Earning a college degree is a journey that requires you, and teaches you, chaotic balance. “Balance” would imply that weight is equally spread so everything can be given equal attention. That definition doesn’t really apply, however, when “balance” includes attending college full-time while working full-time and taking care of two children, all the while attempting to keep your sanity and faith intact.
In my home when I was growing up, getting an education was the gospel. Not a day went by that my father did not speak in my ear about the importance of earning an education. With my own two children, I discovered early on that I, too, was preaching the same gospel my father had preached to me.
My journey began in 2002 when I began, part time, to attend school on the many campuses of Austin Community College. After the death of my father in 2007, I made the difficult choice of leaving my full time job to pursue a college degree full time. I finished the majority of my primary classes at Austin Community College, then transferred to Huston-Tillotson University. Reflecting on my time there, I know I could not have been as successful as I was without a strong support system both at school and at home.
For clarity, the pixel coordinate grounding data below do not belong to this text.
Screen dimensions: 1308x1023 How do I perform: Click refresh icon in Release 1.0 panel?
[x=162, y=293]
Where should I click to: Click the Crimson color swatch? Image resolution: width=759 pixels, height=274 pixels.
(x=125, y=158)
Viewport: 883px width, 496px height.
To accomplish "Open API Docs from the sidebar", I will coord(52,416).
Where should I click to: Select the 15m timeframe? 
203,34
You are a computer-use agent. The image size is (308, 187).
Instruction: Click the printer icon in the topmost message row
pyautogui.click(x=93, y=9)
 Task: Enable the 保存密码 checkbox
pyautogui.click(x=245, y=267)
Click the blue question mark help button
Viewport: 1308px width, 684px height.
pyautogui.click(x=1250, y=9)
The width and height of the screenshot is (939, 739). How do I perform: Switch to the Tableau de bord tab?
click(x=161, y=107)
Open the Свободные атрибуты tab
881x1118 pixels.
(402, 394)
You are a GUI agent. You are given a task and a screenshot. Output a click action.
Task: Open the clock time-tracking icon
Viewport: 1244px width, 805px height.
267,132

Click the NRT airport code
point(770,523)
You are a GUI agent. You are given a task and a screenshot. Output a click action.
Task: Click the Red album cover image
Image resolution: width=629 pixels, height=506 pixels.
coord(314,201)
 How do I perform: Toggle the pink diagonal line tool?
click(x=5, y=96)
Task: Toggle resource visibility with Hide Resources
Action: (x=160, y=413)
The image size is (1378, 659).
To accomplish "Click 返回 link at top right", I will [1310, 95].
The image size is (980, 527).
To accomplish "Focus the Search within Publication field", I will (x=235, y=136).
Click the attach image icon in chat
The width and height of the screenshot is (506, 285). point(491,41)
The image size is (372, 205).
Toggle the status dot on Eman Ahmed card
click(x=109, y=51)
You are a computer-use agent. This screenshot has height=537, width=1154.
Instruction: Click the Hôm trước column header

My priorities were very difficult to balance. On one hand, I understood the importance of being a mother to my children, and giving them my undivided attention and affection when I was home. On the other hand, I needed to concentrate and give my attention to the mountain of homework I brought home daily. I always carried this sense of guilt because when I gave to one, I neglected the other. To say things were difficult would be an understatement.
I discovered balance, though a chaotic balance, a short distance from the finish line. I was finally able to shift from feeling guilty and crying at night because my babies missed me to feeling confident that my sacrifice would pay off ten-fold once I crossed the finish line and got that degree. While my children were with their father, I lost sleep completing homework assignments, editing and revising essays. I strived for perfection on my way to becoming an educator. I suffered some setbacks, encountering obstacles that forced me to change directions that sometimes led down roads I preferred not to travel down. The experiences on these roads, however, taught me more about character, community and commitment. And what balance really means.